Situasi hewan terlantar
Menurut dokter hewan Renata Priscilla Marinho, hewan tunawisma dapat menghadapi beberapa risiko. Karena mereka tidak memiliki pengasuh, mereka tidak menerima vaksinasi yang memadai dan tidak makan dengan benar.

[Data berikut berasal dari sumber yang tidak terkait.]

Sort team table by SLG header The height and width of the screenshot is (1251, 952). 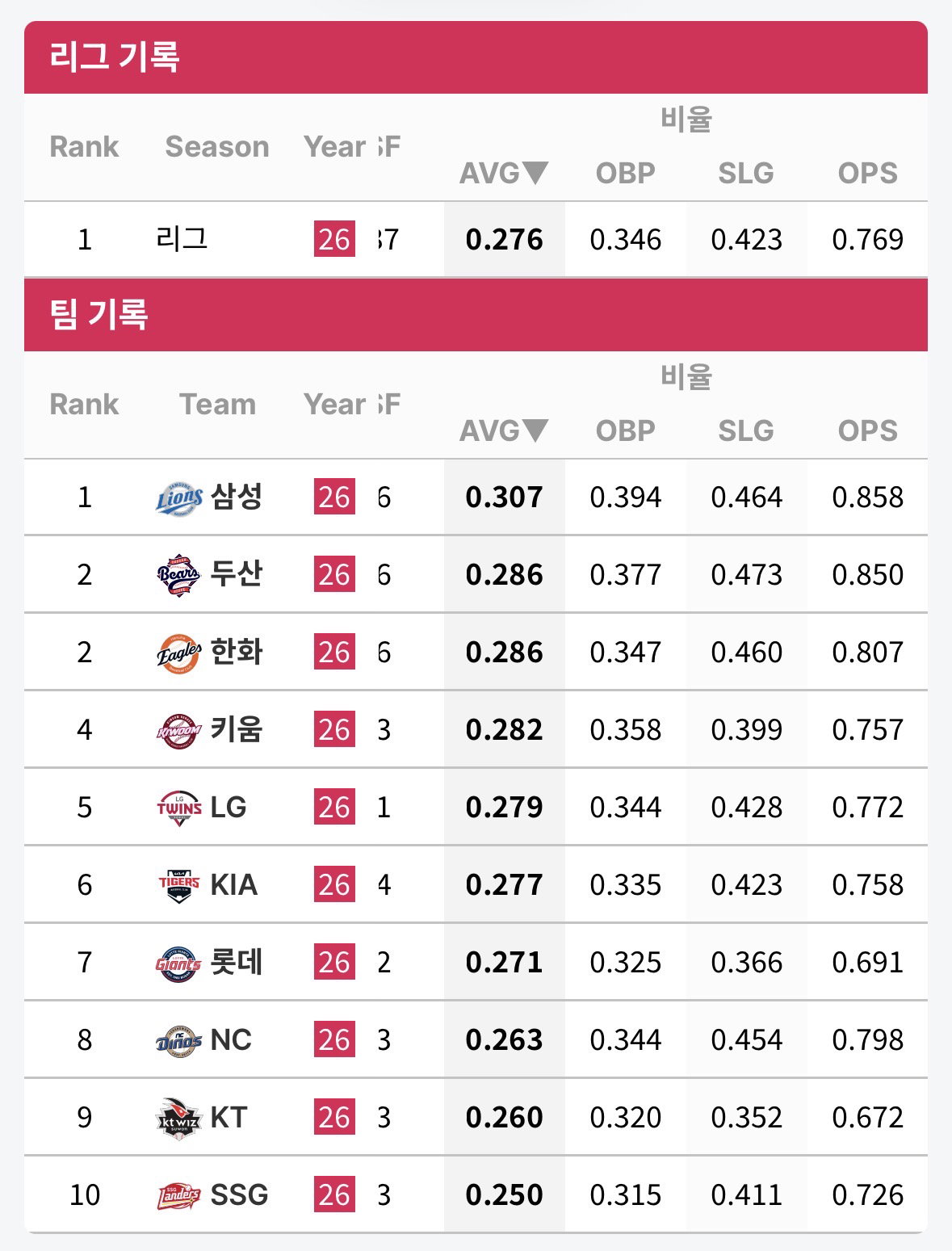click(x=746, y=430)
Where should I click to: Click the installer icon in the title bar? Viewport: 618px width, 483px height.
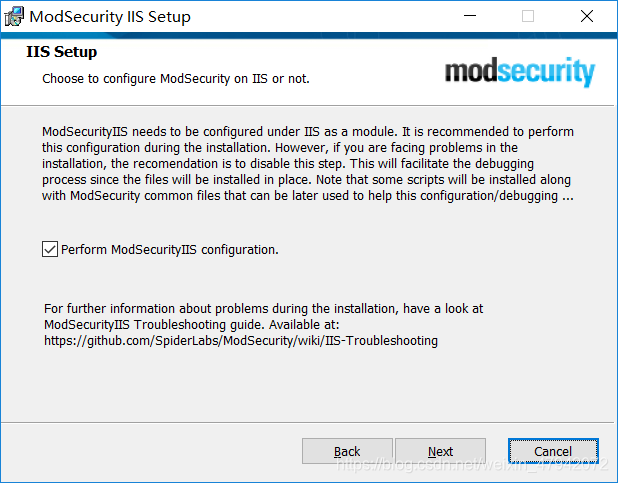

Untuk semua itu, mereka berakhir dengan kekebalan tubuh rendah dan rentan terhadap penularan penyakit disease. Dengan demikian, mereka dapat mengembangkan hemoparasitosis, parasitosis eksternal, dermatitis, mikosis dan kudis. Selain itu, mereka menjadi sasaran masalah kesehatan yang lebih serius seperti leishmaniasis, rabies, distemper, parvovirus, dll.
"Ada juga risiko keracunan, menelan zat beracun, menelan tanaman beracun", dokter hewan memperingatkan. "Hewan yang berkeliaran akhirnya ketakutan oleh sesuatu dan mungkin menjadi korban tertabrak, yang keduanya menyiratkan kerusakan pada hewan dan, kadang-kadang, kerusakan pada manusia”, tambahnya.
Lihat juga:Apa itu kampanye 'November Biru'?[7]
Situasi pengabaian juga dapat mengganggu kesehatan mental hewan. Menurut Renata, hewan peliharaan mungkin depresi atau kesedihan yang mendalam karena tidak lagi memiliki rumah. Menghadapi semua masalah ini, kampanye Desember Hijau dibuat. Setiap tahun, para pelindung dan aktivis mengumpulkan lebih banyak orang untuk melawan penelantaran hewan di Brasil.
*Artikel yang ditulis bekerja sama dengan anggota Federasi Perlindungan Hewan Brasil (CBPA), Drika Morais. Pelindung hewan selama lebih dari 35 tahun. Dari pengacara dan presiden Asosiasi Teman Hewan Jalanan Gravatá (AARG), di Pernambuco, Mônica Souza (OAB 48.393/PE). Dan dengan dukungan dokter hewan Renata Priscilla Marinho (CRMV 3958/PE).